Text block:
________________________________________

Main actions taken by the Federal Reserve
The Fed delivers as expected and maintains the benchmark interest rate (Fed Funds) at 5.25% / 5.50% in a unanimous decision.
The most important part of the statement is that the Fed maintains its data-dependent approach. It insists that it will continue to analyze all relevant information and, in doing so, still does not give a direction for monetary policy and leaves the door open for a further rate hike if it sees it necessary (the dot plot published in September points to one more rate hike in 2023). In the current statement, it affirms that economic activity is expanding “strongly” vs. “at a solid pace” in its September 20 message. This time, the Fed adds tightening financial conditions, in addition to credit conditions, as another factor that may weigh on the economy.
Regarding balance sheet reduction, the Fed announces no changes. The stated plan began to be implemented in June 2022, but reached the current pace in September 2022. Specifically, it calls for a reduction of the balance sheet at a pace of -$95 billion/month (-$60 billion in Treasuries and -$35 billion in Agencies/MBS/mortgage securitizations).
The Fed has repeatedly insisted on loose management. Latest figures (Oct 24) reflect $7,908Bn assets, which is -11.2% below the April 2022 peak and down 7.0% in 2023 (rebounded slightly in March, +1.1% m/m, with the extraordinary liquidity injection from Silicon Valley Bank & Signature NY).
Key takeaways from the press conference
We highlight the following messages:
Regarding the future of monetary policy, Powell states that they have not discussed about the next meetings. He continues to insist that they will go meeting by meeting and that they will analyze all relevant information before making any decisions. Before the next meeting, the Fed will see two more CPI and Unemployment readings that will be very relevant for the future of a monetary policy that, although it is already at restrictive levels, Powell insists on the possibility that there is still work to be done. He leaves all possibilities open. In fact, he states that they will proceed carefully, that now is not the time to offer forward guidance and that, at this point, the most important question for the Fed remains whether the hiking cycle is over (“should we hike more?”).

________________________________________

Excerpted data:

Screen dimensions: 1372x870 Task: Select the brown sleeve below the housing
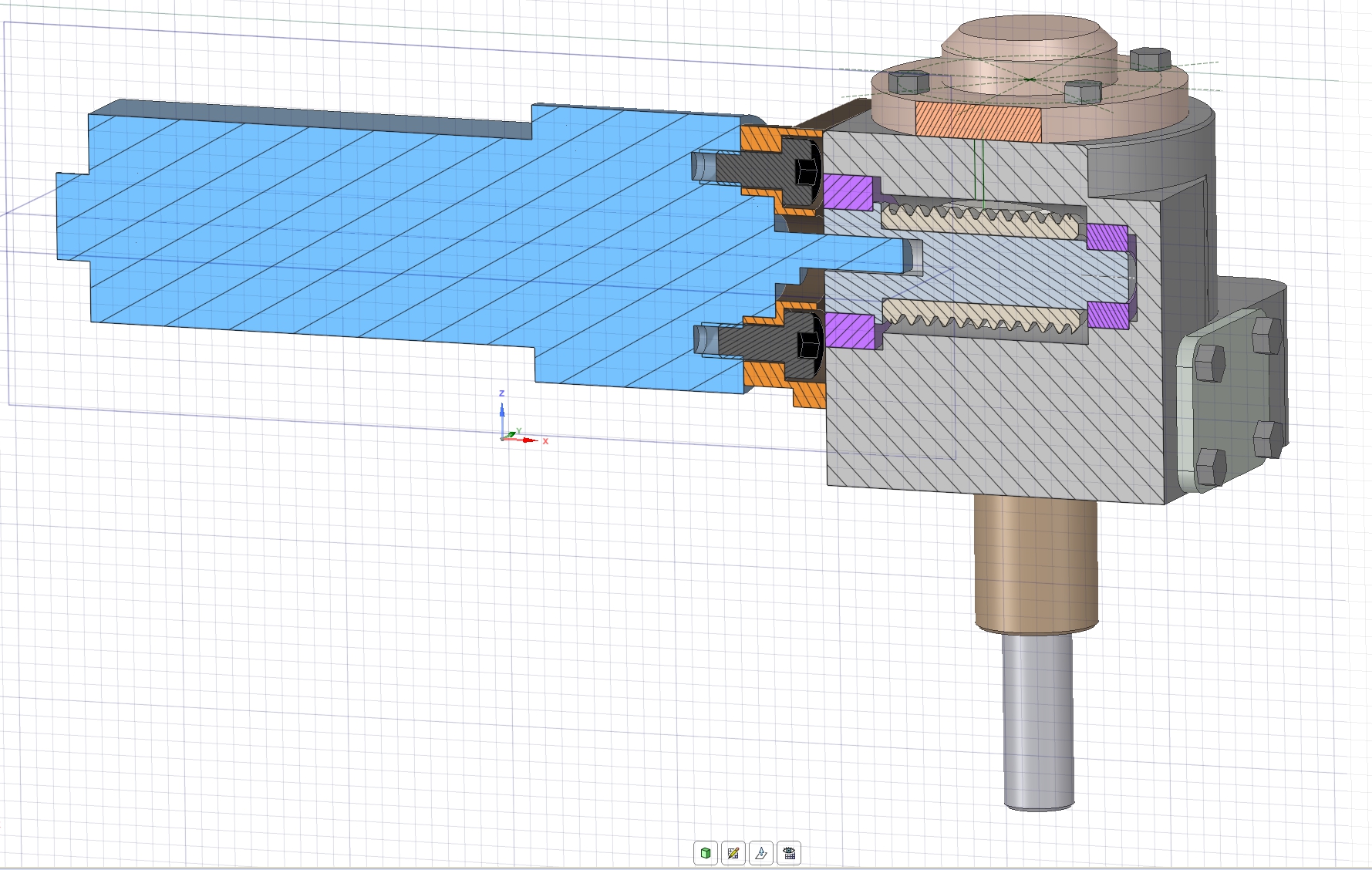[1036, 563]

________________________________________

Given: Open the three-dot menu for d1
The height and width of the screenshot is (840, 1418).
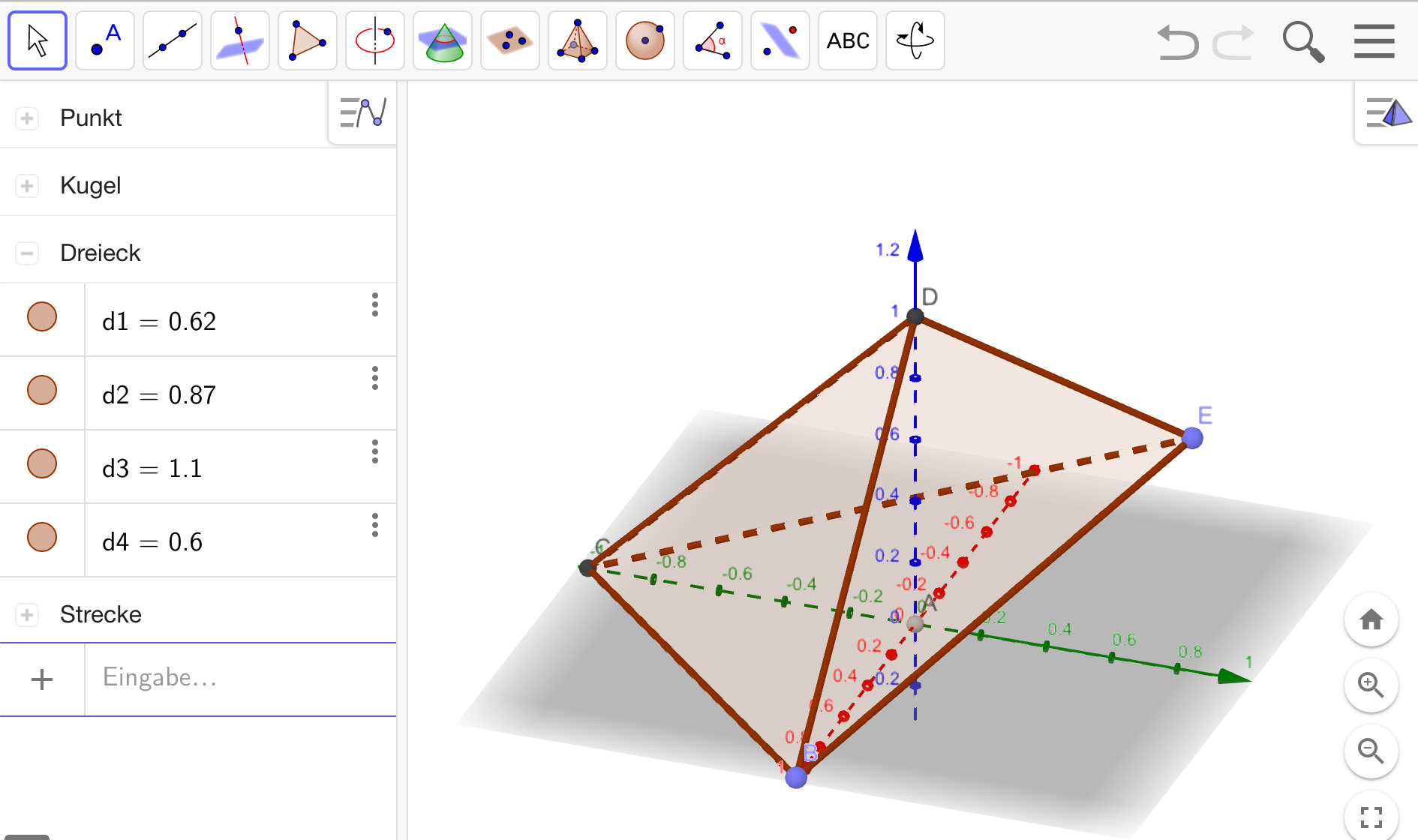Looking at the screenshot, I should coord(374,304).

________________________________________

Short task 1:
Using the Federal Reserve text, answer these:
(a) At what level does the Fed keep the Fed Funds rate?
(b) At what monthly pace does the Fed's plan reduce its balance sheet?
(c) According to Powell, what is the most important question for the Fed at this point?
Short task 2: In the Federal Reserve text, rewrite the paragraph beginning "Regarding balance sheet reduction" as a short bulleted list that keeps its main facts.
Short task 3: From the Federal Reserve text, copy everything from "The most important part" down to "on the economy.".

Complete output 1:
(a) 5.25% / 5.50%, in a unanimous decision.
(b) -$95 billion per month (-$60 billion in Treasuries and -$35 billion in Agencies/MBS/mortgage securitizations).
(c) Whether the hiking cycle is over ("should we hike more?").

Complete output 2:
- The Fed announces no changes to balance sheet reduction.
- The plan began in June 2022 and reached its current pace in September 2022.
- The pace is -$95 billion per month: -$60 billion in Treasuries and -$35 billion in Agencies/MBS/mortgage securitizations.

Complete output 3:
The most important part of the statement is that the Fed maintains its data-dependent approach. It insists that it will continue to analyze all relevant information and, in doing so, still does not give a direction for monetary policy and leaves the door open for a further rate hike if it sees it necessary (the dot plot published in September points to one more rate hike in 2023). In the current statement, it affirms that economic activity is expanding “strongly” vs. “at a solid pace” in its September 20 message. This time, the Fed adds tightening financial conditions, in addition to credit conditions, as another factor that may weigh on the economy.